◆ **Work required**
Copy the lines of the records from the line holding "Task: Collapse the EPS grid panel" through the line holding "(x=1345, y=96)", inclusive, keeping them identical to the original.
----- Supplied material
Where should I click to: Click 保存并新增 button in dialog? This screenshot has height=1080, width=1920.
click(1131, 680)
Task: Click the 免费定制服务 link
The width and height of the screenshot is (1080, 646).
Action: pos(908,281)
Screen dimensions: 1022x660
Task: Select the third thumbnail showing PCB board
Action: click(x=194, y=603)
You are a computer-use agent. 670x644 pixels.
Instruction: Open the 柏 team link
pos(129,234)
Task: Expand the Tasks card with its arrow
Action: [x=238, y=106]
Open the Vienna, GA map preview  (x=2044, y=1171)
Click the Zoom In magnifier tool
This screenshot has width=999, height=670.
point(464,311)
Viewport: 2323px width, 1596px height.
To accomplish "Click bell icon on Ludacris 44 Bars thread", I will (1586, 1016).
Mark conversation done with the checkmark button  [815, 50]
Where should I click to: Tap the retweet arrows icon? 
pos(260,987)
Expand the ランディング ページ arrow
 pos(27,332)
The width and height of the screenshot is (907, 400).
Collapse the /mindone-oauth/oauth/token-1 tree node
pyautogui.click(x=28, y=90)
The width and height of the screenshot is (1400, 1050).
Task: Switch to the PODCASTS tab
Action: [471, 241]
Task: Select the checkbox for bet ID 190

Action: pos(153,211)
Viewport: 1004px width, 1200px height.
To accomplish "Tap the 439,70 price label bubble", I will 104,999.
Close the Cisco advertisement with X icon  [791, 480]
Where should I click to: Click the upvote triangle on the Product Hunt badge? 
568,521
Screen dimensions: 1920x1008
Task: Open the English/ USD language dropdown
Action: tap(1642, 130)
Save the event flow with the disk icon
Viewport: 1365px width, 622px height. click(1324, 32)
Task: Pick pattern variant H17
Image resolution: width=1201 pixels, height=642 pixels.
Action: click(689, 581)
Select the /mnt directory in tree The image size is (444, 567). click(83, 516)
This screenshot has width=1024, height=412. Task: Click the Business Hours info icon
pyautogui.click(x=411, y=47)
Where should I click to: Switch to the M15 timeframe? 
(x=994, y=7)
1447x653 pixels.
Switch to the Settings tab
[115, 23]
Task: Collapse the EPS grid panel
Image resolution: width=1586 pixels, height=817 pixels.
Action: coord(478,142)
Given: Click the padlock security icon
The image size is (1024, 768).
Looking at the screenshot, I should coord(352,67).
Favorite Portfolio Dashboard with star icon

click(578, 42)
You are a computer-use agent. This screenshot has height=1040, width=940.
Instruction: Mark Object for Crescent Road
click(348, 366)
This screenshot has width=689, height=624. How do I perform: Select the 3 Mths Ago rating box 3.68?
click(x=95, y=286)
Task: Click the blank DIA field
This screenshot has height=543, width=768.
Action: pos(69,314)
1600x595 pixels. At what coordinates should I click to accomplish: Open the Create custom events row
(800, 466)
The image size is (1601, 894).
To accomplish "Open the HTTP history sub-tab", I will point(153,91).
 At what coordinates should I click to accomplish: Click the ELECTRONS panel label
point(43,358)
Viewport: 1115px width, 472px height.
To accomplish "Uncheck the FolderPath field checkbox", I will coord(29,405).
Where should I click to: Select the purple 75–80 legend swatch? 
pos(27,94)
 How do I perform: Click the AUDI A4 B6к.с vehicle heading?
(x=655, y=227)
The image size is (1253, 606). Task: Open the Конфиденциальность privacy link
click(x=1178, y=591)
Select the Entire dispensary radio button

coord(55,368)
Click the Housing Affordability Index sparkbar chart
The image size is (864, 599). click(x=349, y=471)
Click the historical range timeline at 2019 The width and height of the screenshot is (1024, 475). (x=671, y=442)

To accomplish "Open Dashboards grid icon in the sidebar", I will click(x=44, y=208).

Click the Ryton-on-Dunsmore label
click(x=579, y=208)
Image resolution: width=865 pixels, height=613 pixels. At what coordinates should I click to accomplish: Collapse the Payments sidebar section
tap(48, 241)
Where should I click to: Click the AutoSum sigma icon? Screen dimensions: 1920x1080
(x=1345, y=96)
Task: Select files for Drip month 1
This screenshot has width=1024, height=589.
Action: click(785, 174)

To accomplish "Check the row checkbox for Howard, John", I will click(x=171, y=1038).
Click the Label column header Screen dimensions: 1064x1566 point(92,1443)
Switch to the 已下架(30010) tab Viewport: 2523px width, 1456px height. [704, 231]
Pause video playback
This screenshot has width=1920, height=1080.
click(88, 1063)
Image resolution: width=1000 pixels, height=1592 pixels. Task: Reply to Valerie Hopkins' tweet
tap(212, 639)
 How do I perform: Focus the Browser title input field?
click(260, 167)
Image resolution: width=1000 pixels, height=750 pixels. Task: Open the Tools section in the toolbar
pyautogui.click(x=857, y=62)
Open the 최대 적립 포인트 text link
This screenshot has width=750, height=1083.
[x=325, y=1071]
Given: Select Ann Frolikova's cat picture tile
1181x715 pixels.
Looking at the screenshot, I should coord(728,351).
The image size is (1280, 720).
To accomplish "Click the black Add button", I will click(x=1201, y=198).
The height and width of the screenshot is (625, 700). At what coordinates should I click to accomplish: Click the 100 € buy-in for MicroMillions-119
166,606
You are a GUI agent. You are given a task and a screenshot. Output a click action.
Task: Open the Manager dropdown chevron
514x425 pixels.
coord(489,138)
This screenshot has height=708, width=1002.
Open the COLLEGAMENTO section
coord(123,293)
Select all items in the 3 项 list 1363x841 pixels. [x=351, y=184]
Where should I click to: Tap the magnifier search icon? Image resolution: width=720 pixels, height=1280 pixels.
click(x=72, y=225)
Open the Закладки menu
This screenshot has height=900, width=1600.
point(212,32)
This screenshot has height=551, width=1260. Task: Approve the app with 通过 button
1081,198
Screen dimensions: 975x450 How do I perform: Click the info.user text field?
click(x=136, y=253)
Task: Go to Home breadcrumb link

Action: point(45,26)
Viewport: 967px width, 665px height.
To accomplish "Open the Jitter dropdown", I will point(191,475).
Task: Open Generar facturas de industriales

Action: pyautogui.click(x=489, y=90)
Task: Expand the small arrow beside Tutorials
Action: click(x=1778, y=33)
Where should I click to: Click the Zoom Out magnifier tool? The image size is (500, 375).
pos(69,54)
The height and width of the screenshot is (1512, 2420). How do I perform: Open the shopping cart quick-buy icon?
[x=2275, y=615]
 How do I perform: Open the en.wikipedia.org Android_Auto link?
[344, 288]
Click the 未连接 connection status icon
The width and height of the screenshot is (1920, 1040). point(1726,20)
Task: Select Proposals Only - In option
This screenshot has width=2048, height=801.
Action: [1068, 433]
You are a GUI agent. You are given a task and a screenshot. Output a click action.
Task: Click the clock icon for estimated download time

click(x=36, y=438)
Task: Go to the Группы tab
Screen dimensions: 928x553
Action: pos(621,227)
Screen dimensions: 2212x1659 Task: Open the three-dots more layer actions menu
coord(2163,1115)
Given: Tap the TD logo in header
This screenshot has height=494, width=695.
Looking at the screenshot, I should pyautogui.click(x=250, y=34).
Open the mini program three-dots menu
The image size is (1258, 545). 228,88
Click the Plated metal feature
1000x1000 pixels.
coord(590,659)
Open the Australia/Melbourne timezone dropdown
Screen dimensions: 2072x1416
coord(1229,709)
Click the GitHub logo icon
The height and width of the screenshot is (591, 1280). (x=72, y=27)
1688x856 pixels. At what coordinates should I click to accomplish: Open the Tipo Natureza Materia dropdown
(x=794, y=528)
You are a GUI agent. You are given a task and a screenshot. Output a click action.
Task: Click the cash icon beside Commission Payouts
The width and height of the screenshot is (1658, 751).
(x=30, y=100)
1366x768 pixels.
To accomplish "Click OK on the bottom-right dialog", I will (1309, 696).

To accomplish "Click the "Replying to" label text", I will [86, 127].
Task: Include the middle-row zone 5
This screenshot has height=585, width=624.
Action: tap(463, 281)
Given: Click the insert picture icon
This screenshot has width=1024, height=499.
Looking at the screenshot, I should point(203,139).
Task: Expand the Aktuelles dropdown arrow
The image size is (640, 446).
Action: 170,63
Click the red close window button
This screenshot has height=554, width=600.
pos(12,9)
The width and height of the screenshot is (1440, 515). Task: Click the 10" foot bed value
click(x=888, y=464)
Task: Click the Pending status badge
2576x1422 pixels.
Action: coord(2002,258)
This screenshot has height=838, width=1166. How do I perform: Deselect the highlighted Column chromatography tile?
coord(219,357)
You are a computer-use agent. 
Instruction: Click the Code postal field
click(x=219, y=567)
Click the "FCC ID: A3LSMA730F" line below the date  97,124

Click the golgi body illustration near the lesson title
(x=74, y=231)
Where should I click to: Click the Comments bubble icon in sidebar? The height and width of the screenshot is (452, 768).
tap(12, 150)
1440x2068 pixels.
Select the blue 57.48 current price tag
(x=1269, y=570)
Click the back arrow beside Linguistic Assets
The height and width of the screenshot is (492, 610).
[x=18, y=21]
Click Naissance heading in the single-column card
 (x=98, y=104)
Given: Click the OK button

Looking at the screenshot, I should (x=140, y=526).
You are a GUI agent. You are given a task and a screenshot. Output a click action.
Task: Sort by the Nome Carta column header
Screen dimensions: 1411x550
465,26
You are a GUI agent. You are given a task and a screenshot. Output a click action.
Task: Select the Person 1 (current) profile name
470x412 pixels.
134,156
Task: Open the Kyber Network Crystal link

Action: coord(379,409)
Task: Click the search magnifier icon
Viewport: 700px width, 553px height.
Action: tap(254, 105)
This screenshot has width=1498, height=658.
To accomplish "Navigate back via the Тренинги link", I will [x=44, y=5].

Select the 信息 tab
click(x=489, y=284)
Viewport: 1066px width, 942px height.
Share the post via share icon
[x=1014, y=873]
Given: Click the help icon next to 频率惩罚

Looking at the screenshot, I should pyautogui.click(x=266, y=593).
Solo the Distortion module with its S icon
----------
◆ **The response**
Task: Collapse the EPS grid panel
Image resolution: width=1586 pixels, height=817 pixels.
Action: coord(478,142)
Given: Click the padlock security icon
The image size is (1024, 768).
Looking at the screenshot, I should coord(352,67).
Favorite Portfolio Dashboard with star icon

click(578, 42)
You are a computer-use agent. This screenshot has height=1040, width=940.
Instruction: Mark Object for Crescent Road
click(348, 366)
This screenshot has width=689, height=624. How do I perform: Select the 3 Mths Ago rating box 3.68?
click(x=95, y=286)
Task: Click the blank DIA field
This screenshot has height=543, width=768.
Action: pos(69,314)
1600x595 pixels. At what coordinates should I click to accomplish: Open the Create custom events row
(800, 466)
The image size is (1601, 894).
To accomplish "Open the HTTP history sub-tab", I will point(153,91).
 At what coordinates should I click to accomplish: Click the ELECTRONS panel label
point(43,358)
Viewport: 1115px width, 472px height.
To accomplish "Uncheck the FolderPath field checkbox", I will coord(29,405).
Where should I click to: Select the purple 75–80 legend swatch? 
pos(27,94)
 How do I perform: Click the AUDI A4 B6к.с vehicle heading?
(x=655, y=227)
The image size is (1253, 606). Task: Open the Конфиденциальность privacy link
click(x=1178, y=591)
Select the Entire dispensary radio button

coord(55,368)
Click the Housing Affordability Index sparkbar chart
The image size is (864, 599). click(x=349, y=471)
Click the historical range timeline at 2019 The width and height of the screenshot is (1024, 475). (x=671, y=442)

To accomplish "Open Dashboards grid icon in the sidebar", I will click(x=44, y=208).

Click the Ryton-on-Dunsmore label
click(x=579, y=208)
Image resolution: width=865 pixels, height=613 pixels. At what coordinates should I click to accomplish: Collapse the Payments sidebar section
tap(48, 241)
Where should I click to: Click the AutoSum sigma icon? Screen dimensions: 1920x1080
(x=1345, y=96)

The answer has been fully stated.